» INFORMATION SHOWN

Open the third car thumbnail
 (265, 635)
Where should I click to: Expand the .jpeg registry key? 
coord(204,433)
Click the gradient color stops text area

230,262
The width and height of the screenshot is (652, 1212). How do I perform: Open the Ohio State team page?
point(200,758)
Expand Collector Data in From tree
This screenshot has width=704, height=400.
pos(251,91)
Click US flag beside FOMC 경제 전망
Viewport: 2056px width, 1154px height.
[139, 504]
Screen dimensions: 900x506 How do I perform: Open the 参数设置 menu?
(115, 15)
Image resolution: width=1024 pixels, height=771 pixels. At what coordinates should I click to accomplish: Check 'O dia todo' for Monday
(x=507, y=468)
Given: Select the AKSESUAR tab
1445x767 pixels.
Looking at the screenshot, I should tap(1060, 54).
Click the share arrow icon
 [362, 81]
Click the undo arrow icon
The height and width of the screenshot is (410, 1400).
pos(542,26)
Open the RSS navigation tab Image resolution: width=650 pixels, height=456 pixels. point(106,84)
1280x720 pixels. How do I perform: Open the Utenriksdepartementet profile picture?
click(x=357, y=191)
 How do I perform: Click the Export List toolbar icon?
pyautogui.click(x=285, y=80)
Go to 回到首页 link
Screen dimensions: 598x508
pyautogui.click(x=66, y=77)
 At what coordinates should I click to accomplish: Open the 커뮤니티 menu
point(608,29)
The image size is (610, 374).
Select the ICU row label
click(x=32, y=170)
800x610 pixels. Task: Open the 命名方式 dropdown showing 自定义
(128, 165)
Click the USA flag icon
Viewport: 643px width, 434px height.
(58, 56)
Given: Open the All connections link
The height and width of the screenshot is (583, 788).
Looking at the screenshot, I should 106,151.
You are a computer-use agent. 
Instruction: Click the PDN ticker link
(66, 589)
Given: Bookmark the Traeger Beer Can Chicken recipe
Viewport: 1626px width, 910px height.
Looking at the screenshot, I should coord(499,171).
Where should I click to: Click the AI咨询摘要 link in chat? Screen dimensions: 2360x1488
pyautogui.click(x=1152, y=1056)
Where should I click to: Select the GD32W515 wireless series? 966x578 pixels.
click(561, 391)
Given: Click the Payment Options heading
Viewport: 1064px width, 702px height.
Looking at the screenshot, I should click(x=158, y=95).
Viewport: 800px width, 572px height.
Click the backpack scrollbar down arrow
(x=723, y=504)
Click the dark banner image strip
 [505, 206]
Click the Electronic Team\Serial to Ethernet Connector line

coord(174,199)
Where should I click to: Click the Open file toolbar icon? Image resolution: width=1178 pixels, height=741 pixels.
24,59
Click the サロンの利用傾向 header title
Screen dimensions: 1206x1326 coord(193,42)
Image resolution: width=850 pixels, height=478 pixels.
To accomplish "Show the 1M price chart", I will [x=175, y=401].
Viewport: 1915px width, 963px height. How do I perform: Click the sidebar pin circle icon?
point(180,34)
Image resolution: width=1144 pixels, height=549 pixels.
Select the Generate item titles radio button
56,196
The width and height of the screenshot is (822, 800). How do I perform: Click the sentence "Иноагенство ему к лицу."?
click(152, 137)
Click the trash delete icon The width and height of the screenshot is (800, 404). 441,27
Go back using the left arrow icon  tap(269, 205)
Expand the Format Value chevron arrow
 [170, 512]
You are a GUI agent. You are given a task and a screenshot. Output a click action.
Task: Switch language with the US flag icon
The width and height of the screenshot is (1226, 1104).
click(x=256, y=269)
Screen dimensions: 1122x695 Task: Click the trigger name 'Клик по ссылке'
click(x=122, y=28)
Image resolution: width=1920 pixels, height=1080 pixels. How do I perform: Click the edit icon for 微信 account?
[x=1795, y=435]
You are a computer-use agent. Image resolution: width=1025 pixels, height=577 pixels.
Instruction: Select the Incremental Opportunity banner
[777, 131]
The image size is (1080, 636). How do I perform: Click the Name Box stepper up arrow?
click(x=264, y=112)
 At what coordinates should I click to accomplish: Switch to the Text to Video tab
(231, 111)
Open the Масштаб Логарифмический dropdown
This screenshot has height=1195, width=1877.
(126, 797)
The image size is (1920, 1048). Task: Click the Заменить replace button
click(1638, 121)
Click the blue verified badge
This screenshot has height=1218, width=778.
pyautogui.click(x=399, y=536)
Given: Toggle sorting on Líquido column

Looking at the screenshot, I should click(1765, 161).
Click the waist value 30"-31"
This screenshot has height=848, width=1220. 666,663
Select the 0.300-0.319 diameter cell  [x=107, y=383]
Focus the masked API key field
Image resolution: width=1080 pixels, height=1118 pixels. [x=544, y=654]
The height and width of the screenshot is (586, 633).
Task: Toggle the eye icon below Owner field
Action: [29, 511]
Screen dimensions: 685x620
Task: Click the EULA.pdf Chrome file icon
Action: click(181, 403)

» WORK INSTRUCTIONS
Word for word, copy the listing above in its entirety.

» ANSWER SPACE
Open the third car thumbnail
 (265, 635)
Where should I click to: Expand the .jpeg registry key? 
coord(204,433)
Click the gradient color stops text area

230,262
The width and height of the screenshot is (652, 1212). How do I perform: Open the Ohio State team page?
point(200,758)
Expand Collector Data in From tree
This screenshot has width=704, height=400.
pos(251,91)
Click US flag beside FOMC 경제 전망
Viewport: 2056px width, 1154px height.
[139, 504]
Screen dimensions: 900x506 How do I perform: Open the 参数设置 menu?
(115, 15)
Image resolution: width=1024 pixels, height=771 pixels. At what coordinates should I click to accomplish: Check 'O dia todo' for Monday
(x=507, y=468)
Given: Select the AKSESUAR tab
1445x767 pixels.
Looking at the screenshot, I should tap(1060, 54).
Click the share arrow icon
 [362, 81]
Click the undo arrow icon
The height and width of the screenshot is (410, 1400).
pos(542,26)
Open the RSS navigation tab Image resolution: width=650 pixels, height=456 pixels. point(106,84)
1280x720 pixels. How do I perform: Open the Utenriksdepartementet profile picture?
click(x=357, y=191)
 How do I perform: Click the Export List toolbar icon?
pyautogui.click(x=285, y=80)
Go to 回到首页 link
Screen dimensions: 598x508
pyautogui.click(x=66, y=77)
 At what coordinates should I click to accomplish: Open the 커뮤니티 menu
point(608,29)
The image size is (610, 374).
Select the ICU row label
click(x=32, y=170)
800x610 pixels. Task: Open the 命名方式 dropdown showing 自定义
(128, 165)
Click the USA flag icon
Viewport: 643px width, 434px height.
(58, 56)
Given: Open the All connections link
The height and width of the screenshot is (583, 788).
Looking at the screenshot, I should 106,151.
You are a computer-use agent. 
Instruction: Click the PDN ticker link
(66, 589)
Given: Bookmark the Traeger Beer Can Chicken recipe
Viewport: 1626px width, 910px height.
Looking at the screenshot, I should coord(499,171).
Where should I click to: Click the AI咨询摘要 link in chat? Screen dimensions: 2360x1488
pyautogui.click(x=1152, y=1056)
Where should I click to: Select the GD32W515 wireless series? 966x578 pixels.
click(561, 391)
Given: Click the Payment Options heading
Viewport: 1064px width, 702px height.
Looking at the screenshot, I should click(x=158, y=95).
Viewport: 800px width, 572px height.
Click the backpack scrollbar down arrow
(x=723, y=504)
Click the dark banner image strip
 [505, 206]
Click the Electronic Team\Serial to Ethernet Connector line

coord(174,199)
Where should I click to: Click the Open file toolbar icon? Image resolution: width=1178 pixels, height=741 pixels.
24,59
Click the サロンの利用傾向 header title
Screen dimensions: 1206x1326 coord(193,42)
Image resolution: width=850 pixels, height=478 pixels.
To accomplish "Show the 1M price chart", I will [x=175, y=401].
Viewport: 1915px width, 963px height. How do I perform: Click the sidebar pin circle icon?
point(180,34)
Image resolution: width=1144 pixels, height=549 pixels.
Select the Generate item titles radio button
56,196
The width and height of the screenshot is (822, 800). How do I perform: Click the sentence "Иноагенство ему к лицу."?
click(152, 137)
Click the trash delete icon The width and height of the screenshot is (800, 404). 441,27
Go back using the left arrow icon  tap(269, 205)
Expand the Format Value chevron arrow
 [170, 512]
You are a GUI agent. You are given a task and a screenshot. Output a click action.
Task: Switch language with the US flag icon
The width and height of the screenshot is (1226, 1104).
click(x=256, y=269)
Screen dimensions: 1122x695 Task: Click the trigger name 'Клик по ссылке'
click(x=122, y=28)
Image resolution: width=1920 pixels, height=1080 pixels. How do I perform: Click the edit icon for 微信 account?
[x=1795, y=435]
You are a computer-use agent. Image resolution: width=1025 pixels, height=577 pixels.
Instruction: Select the Incremental Opportunity banner
[777, 131]
The image size is (1080, 636). How do I perform: Click the Name Box stepper up arrow?
click(x=264, y=112)
 At what coordinates should I click to accomplish: Switch to the Text to Video tab
(231, 111)
Open the Масштаб Логарифмический dropdown
This screenshot has height=1195, width=1877.
(126, 797)
The image size is (1920, 1048). Task: Click the Заменить replace button
click(1638, 121)
Click the blue verified badge
This screenshot has height=1218, width=778.
pyautogui.click(x=399, y=536)
Given: Toggle sorting on Líquido column

Looking at the screenshot, I should click(1765, 161).
Click the waist value 30"-31"
This screenshot has height=848, width=1220. 666,663
Select the 0.300-0.319 diameter cell  [x=107, y=383]
Focus the masked API key field
Image resolution: width=1080 pixels, height=1118 pixels. [x=544, y=654]
The height and width of the screenshot is (586, 633).
Task: Toggle the eye icon below Owner field
Action: [29, 511]
Screen dimensions: 685x620
Task: Click the EULA.pdf Chrome file icon
Action: click(181, 403)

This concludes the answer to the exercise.